It was a gorgeous first morning aboard the National Geographic Sea Lion.  A mix of low cloud and muted sunshine greeted us as we approached Holkham Bay, the entrance to vast Tracy Arm – Ford’s Terror Wilderness, part of the Tongass National Forest.  Ducking into Williams Cove before our long journey to the head of Tracy Arm fjord, from the ship’s bow we spotted bald eagles, pigeon guillemots, and large rafts of bright-billed surf scoters.  The moment we sat down to breakfast, we were rudely interrupted by a brown bear ambling along the shore, no doubt drawn by the salmon streams of Williams Cove.  So we rushed back outside with cameras and binoculars, leaving our breakfast and coffee to cool.  It’d still be there when the bear was long gone. 
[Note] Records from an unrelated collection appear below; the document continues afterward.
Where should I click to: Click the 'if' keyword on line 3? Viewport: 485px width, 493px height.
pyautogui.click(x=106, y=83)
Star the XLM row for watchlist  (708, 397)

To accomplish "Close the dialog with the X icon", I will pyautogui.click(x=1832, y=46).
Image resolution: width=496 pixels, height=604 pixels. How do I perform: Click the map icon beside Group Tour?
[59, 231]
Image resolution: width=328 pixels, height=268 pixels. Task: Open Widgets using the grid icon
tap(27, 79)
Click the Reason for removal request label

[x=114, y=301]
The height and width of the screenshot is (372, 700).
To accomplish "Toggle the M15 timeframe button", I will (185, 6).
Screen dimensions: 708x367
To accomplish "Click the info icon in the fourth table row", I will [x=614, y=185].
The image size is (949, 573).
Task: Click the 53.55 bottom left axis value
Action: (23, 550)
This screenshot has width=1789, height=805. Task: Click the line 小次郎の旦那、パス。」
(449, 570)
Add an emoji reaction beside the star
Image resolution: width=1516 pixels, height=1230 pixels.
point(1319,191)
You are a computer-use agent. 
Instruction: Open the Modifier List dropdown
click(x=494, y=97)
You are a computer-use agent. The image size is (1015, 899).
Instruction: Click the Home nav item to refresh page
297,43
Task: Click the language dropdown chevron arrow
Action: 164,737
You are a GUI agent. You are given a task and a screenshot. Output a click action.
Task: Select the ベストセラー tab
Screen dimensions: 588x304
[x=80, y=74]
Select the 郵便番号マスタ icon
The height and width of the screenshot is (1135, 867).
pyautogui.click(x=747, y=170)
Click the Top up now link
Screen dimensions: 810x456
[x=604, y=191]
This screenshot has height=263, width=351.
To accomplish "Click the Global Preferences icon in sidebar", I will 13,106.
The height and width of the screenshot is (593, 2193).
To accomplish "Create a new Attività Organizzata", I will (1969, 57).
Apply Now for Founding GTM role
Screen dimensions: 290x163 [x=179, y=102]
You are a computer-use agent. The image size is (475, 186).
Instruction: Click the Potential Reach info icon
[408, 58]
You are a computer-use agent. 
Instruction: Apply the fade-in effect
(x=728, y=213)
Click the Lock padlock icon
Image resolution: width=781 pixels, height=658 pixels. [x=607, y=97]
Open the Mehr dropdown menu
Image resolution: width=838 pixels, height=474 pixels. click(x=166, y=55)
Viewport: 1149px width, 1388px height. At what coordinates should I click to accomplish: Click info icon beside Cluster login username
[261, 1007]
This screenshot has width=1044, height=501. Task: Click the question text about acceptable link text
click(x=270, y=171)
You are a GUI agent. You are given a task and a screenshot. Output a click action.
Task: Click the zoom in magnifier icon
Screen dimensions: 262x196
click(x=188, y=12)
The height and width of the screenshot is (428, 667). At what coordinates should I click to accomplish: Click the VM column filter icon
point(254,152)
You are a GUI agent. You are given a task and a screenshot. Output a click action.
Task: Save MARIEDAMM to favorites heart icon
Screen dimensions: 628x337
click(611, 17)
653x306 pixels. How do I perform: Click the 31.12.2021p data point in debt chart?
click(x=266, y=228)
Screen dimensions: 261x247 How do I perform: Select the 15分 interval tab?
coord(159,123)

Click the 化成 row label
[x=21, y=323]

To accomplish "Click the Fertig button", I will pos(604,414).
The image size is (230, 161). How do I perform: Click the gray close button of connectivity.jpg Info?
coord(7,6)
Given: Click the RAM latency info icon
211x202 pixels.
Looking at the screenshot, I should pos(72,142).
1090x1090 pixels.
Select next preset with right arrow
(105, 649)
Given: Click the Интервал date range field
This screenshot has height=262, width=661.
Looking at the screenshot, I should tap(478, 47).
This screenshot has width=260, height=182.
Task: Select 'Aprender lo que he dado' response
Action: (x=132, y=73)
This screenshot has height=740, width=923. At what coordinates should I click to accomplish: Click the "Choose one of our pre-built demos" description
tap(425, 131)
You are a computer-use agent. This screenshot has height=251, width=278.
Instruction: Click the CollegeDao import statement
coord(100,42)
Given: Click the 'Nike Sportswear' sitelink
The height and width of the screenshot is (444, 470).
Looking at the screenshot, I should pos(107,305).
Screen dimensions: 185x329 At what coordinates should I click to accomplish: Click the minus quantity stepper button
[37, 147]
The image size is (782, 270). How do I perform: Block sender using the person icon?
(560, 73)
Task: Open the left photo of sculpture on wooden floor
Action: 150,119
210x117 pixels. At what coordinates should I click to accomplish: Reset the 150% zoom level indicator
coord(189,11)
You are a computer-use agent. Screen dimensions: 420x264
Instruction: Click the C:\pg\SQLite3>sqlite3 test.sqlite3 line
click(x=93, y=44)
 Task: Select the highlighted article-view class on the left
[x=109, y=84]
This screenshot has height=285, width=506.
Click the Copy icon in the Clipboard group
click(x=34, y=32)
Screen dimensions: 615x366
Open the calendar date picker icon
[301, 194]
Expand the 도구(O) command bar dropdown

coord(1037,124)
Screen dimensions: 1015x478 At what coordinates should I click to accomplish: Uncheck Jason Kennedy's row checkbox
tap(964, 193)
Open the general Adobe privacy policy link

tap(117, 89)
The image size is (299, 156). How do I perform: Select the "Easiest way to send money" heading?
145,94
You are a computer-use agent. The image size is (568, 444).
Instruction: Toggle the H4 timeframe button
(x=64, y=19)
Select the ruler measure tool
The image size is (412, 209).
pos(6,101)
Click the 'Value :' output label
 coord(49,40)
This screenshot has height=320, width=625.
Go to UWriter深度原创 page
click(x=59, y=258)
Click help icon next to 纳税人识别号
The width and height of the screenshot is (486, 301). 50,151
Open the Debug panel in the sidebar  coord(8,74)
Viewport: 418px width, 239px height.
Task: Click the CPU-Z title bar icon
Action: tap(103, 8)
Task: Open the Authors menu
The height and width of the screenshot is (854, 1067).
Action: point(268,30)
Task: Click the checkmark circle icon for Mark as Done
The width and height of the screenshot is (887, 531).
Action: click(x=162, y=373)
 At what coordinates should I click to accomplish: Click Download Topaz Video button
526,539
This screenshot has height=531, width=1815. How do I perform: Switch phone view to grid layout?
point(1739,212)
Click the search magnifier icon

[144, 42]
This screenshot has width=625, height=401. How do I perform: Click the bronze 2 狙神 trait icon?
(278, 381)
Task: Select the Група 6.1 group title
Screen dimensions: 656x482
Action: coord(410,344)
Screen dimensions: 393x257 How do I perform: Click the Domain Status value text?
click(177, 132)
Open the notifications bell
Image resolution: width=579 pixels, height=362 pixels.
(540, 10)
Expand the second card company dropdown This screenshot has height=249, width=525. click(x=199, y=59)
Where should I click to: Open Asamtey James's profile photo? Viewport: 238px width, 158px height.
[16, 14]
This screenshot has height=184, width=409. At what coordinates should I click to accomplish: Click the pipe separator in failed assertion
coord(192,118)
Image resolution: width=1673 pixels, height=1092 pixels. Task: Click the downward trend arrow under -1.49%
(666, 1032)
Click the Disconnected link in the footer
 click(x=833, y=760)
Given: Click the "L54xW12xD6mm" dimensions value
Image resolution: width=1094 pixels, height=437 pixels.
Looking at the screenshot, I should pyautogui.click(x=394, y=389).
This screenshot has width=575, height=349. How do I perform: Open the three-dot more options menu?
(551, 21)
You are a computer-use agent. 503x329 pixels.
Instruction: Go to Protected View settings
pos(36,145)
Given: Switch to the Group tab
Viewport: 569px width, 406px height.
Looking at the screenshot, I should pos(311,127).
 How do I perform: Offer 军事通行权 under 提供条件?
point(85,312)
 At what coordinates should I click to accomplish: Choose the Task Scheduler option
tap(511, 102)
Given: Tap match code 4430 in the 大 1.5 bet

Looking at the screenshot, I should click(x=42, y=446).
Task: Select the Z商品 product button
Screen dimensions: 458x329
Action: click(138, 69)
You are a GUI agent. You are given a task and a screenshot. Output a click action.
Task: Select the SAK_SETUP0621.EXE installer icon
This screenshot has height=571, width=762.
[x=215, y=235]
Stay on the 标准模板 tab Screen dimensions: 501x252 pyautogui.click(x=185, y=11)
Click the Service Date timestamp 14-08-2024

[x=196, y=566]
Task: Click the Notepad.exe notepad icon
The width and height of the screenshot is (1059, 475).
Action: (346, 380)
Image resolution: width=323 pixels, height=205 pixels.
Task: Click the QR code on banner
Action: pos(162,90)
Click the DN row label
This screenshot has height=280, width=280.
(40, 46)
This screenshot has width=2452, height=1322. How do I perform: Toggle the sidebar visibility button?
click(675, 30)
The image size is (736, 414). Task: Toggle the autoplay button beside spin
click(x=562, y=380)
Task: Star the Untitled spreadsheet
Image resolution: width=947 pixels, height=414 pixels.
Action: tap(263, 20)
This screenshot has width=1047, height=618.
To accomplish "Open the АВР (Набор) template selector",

Next we rounded the corner into Tracy Arm, watching the topography grow steeper, narrower, and ever more dramatic.  We spied mountain goats on the cliffs a thousand feet above, suspended above the sheer drop, unfazed.  Some 30 miles deep into this narrow fjord, around the corner from South Sawyer Glacier, we finished lunch, bundled up in every layer we’d brought, and climbed aboard our zodiacs, bound for the glacial face.  We slalomed through the icebergs and small “growlers,” watching harbor seals at rest on the floating ice.  All of these bergs are evidence of a very active tidewater glacier – flowing quickly downhill from its “accumulation zone” in the Stikine Icefield, and calving lots of ice at its face.  In fact, the South Sawyer Glacier, as with over 95% of Alaska’s glaciers, is in rapid retreat.  Before long, we had booming evidence of the glacier’s movement, as large chunks of ice, some the height of 10-story buildings, began to calve off the glacial face.  It took a second for the “white thunder” sound to reach us; several minutes later, our zodiac was bobbing in the large wave generated as the ice splashed down.  It was a thrill to be in the presence of such power – the cracking of the glacier echoing off vertical granite walls carved by the glacier itself.  What an introduction to Southeast Alaska!